[Entries for locating words and elements]
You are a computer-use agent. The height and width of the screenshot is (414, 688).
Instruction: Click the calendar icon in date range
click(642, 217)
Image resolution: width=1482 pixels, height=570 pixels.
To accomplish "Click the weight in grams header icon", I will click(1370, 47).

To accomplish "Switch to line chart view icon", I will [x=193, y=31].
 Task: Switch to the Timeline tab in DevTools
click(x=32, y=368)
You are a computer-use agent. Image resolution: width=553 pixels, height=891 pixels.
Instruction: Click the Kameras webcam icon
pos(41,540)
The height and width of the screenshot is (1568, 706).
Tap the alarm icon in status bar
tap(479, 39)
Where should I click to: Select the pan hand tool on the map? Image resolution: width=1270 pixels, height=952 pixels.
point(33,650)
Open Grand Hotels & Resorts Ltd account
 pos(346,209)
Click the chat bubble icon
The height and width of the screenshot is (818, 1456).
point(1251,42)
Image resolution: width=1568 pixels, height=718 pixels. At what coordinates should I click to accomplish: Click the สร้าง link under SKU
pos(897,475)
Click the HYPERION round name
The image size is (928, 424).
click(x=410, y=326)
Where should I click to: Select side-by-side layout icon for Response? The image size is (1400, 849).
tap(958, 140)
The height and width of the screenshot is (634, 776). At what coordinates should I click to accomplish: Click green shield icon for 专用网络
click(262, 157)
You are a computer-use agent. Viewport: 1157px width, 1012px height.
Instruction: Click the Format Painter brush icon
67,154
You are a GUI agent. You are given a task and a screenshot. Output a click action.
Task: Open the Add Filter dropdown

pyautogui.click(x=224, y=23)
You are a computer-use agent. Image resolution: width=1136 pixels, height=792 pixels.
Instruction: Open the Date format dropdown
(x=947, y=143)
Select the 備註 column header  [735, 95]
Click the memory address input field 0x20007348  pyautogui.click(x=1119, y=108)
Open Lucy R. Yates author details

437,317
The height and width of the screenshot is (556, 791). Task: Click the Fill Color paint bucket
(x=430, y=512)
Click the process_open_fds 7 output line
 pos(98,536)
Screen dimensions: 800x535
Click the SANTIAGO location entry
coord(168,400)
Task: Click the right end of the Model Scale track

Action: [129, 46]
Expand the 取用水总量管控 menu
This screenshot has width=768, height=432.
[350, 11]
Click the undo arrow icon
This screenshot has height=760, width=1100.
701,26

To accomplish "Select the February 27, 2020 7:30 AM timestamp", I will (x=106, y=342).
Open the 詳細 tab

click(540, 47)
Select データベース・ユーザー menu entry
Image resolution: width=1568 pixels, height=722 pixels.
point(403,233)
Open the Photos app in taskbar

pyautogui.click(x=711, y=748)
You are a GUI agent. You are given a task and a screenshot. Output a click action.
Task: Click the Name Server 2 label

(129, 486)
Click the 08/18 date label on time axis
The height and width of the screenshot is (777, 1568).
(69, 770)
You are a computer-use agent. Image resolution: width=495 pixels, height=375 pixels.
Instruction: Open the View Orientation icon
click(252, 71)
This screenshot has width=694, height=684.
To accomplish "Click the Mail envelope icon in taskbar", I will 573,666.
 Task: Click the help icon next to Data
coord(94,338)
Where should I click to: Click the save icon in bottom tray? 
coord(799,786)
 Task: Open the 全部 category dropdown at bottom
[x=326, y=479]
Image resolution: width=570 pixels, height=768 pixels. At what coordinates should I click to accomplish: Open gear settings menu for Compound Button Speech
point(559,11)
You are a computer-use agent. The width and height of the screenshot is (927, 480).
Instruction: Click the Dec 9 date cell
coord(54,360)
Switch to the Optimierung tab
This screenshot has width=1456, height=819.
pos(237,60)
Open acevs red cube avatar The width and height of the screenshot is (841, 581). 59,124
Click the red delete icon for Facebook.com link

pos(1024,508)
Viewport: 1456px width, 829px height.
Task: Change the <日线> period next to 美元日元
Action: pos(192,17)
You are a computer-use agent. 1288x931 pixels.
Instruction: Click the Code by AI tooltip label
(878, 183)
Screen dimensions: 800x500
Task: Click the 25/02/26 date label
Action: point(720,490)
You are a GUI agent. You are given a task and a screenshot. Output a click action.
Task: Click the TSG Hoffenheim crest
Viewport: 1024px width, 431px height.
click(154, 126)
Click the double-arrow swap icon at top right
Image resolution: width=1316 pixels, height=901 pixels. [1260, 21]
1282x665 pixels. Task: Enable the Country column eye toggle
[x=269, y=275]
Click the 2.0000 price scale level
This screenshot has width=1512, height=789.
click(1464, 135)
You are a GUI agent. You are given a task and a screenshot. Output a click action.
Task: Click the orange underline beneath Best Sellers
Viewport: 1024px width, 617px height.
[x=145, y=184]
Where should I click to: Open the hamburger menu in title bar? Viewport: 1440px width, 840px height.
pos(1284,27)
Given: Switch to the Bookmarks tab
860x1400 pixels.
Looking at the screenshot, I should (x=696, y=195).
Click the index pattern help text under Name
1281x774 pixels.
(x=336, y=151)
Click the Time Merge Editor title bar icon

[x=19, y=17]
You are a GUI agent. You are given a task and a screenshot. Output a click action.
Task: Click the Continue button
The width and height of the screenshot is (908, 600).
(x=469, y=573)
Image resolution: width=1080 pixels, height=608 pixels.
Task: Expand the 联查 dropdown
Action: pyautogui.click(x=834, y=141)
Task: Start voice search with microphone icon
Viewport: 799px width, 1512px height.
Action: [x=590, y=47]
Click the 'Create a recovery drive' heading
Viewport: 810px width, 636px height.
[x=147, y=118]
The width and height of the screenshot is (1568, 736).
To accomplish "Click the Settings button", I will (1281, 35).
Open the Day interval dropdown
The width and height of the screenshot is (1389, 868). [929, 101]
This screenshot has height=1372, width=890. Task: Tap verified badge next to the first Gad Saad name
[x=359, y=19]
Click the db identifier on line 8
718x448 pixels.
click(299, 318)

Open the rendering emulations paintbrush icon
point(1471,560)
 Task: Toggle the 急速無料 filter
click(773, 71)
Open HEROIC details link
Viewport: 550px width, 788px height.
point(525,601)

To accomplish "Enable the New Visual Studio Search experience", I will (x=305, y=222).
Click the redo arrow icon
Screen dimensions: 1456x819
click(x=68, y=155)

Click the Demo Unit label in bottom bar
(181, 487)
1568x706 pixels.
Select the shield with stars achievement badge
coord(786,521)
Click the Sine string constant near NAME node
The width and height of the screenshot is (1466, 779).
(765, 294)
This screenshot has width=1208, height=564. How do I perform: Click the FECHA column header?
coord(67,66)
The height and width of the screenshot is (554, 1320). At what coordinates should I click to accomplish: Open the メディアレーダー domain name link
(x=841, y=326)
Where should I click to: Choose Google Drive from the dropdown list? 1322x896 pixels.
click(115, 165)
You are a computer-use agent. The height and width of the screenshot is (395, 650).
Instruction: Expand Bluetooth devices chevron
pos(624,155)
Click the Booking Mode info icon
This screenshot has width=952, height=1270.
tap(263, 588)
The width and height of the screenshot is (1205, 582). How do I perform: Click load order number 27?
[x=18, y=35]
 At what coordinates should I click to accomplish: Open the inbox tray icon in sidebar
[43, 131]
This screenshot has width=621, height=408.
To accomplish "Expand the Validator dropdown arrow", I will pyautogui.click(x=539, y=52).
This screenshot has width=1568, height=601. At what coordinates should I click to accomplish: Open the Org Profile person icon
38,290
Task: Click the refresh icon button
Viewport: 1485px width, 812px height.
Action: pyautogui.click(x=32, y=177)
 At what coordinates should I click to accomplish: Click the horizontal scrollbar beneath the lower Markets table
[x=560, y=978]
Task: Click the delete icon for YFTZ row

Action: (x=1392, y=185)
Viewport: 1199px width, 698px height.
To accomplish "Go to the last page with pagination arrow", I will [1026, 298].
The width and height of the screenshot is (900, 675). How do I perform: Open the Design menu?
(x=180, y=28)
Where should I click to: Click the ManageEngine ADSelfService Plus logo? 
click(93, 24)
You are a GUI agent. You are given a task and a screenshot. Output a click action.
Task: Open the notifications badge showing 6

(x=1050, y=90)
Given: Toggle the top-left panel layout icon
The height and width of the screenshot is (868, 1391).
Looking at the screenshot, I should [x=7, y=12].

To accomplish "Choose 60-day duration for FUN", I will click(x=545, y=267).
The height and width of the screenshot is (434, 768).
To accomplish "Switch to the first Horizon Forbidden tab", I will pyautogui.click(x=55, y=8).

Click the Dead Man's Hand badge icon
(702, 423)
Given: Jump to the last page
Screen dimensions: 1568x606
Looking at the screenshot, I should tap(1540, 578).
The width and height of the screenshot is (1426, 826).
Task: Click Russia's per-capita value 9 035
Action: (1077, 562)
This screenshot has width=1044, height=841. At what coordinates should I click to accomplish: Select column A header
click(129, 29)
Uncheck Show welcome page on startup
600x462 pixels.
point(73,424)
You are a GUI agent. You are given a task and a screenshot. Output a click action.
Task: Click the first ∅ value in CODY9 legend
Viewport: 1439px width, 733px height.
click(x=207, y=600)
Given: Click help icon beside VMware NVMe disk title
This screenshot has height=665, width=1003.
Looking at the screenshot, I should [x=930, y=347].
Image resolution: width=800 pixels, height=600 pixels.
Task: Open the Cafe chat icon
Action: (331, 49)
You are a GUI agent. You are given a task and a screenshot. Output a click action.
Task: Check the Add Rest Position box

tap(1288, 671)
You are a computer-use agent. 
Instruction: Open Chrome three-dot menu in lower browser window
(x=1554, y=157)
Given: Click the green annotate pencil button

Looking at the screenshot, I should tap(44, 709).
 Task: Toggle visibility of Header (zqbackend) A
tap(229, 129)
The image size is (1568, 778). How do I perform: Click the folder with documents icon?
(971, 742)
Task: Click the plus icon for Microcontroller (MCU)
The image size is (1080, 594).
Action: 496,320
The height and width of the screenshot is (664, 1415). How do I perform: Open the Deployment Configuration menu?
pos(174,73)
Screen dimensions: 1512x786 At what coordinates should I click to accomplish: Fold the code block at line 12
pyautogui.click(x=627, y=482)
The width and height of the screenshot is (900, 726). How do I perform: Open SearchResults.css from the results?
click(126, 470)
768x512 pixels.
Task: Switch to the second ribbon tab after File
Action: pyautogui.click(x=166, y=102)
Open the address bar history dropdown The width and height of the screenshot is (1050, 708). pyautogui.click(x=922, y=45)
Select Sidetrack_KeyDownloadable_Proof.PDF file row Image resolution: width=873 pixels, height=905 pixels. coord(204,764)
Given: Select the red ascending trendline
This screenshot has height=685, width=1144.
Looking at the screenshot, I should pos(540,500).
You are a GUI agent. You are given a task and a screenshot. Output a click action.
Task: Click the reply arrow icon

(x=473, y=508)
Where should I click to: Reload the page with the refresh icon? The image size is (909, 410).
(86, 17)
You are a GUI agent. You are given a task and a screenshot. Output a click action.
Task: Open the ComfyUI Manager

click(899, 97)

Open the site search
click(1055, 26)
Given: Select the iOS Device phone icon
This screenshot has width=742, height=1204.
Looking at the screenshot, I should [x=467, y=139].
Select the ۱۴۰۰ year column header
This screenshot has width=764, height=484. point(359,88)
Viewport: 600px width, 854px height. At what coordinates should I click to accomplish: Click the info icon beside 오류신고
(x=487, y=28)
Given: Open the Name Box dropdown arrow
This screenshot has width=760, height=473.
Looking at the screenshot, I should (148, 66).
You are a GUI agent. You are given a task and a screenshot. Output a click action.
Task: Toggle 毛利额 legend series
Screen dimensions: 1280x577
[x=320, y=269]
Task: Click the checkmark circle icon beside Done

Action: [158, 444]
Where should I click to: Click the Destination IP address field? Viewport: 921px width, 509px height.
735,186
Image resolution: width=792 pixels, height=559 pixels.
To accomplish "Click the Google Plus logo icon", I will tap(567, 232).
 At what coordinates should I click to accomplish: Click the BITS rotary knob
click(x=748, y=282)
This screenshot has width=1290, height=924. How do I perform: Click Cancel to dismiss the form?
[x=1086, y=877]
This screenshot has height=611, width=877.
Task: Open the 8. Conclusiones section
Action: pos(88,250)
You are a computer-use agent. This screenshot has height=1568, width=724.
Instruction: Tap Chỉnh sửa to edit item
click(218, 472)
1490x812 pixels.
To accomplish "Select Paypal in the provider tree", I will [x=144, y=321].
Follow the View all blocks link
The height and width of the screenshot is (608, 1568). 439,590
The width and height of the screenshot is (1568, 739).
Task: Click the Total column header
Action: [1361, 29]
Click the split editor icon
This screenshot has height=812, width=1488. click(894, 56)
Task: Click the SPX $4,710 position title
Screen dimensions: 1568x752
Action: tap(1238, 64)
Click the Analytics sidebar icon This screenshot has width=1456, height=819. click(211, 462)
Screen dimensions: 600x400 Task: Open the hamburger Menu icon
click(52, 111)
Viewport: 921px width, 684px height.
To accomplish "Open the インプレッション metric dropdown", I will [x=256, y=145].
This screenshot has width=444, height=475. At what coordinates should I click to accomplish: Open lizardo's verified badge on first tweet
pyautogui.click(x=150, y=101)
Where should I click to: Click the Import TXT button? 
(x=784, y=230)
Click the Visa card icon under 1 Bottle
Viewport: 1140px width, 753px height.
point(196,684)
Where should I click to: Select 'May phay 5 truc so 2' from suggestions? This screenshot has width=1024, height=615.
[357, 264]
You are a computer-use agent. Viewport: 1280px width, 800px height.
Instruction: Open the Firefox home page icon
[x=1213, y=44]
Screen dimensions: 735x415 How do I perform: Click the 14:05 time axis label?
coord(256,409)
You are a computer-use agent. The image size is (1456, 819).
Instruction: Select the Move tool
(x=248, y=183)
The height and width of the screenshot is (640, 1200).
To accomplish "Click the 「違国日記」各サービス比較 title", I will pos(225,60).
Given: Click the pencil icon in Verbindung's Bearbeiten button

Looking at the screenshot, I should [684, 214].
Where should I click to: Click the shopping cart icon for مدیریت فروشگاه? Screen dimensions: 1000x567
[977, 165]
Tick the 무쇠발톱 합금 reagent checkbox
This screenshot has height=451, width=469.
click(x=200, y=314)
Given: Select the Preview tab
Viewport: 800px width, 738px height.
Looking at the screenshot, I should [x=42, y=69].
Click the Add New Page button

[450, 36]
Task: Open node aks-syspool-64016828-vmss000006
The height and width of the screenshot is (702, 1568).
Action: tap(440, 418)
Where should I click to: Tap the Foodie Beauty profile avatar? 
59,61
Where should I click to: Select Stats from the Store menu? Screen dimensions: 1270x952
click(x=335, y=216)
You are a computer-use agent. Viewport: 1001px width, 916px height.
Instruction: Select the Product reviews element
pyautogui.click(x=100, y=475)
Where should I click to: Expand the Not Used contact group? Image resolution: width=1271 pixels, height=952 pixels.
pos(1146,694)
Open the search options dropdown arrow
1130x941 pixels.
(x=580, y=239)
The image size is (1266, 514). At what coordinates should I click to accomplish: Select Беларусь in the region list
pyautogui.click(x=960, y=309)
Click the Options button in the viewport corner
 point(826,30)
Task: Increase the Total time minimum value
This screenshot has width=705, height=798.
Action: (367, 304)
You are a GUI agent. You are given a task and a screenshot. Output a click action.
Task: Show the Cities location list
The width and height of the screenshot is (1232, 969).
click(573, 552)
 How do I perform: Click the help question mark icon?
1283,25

**GIVEN EXERCISE:**
Edit the listing, starting at the line that contains "Given: Select the Preview tab" and continuing through the end of the listing. Reproduce those lines with "Product reviews" replaced by "Customer reviews" and everything else left unchanged.

**RESULT OF THE TASK:**
Given: Select the Preview tab
Viewport: 800px width, 738px height.
Looking at the screenshot, I should [x=42, y=69].
Click the Add New Page button

[450, 36]
Task: Open node aks-syspool-64016828-vmss000006
The height and width of the screenshot is (702, 1568).
Action: tap(440, 418)
Where should I click to: Tap the Foodie Beauty profile avatar? 
59,61
Where should I click to: Select Stats from the Store menu? Screen dimensions: 1270x952
click(x=335, y=216)
You are a computer-use agent. Viewport: 1001px width, 916px height.
Instruction: Select the Customer reviews element
pyautogui.click(x=100, y=475)
Where should I click to: Expand the Not Used contact group? Image resolution: width=1271 pixels, height=952 pixels.
pos(1146,694)
Open the search options dropdown arrow
1130x941 pixels.
(x=580, y=239)
The image size is (1266, 514). At what coordinates should I click to accomplish: Select Беларусь in the region list
pyautogui.click(x=960, y=309)
Click the Options button in the viewport corner
 point(826,30)
Task: Increase the Total time minimum value
This screenshot has width=705, height=798.
Action: (367, 304)
You are a GUI agent. You are given a task and a screenshot. Output a click action.
Task: Show the Cities location list
The width and height of the screenshot is (1232, 969).
click(573, 552)
 How do I perform: Click the help question mark icon?
1283,25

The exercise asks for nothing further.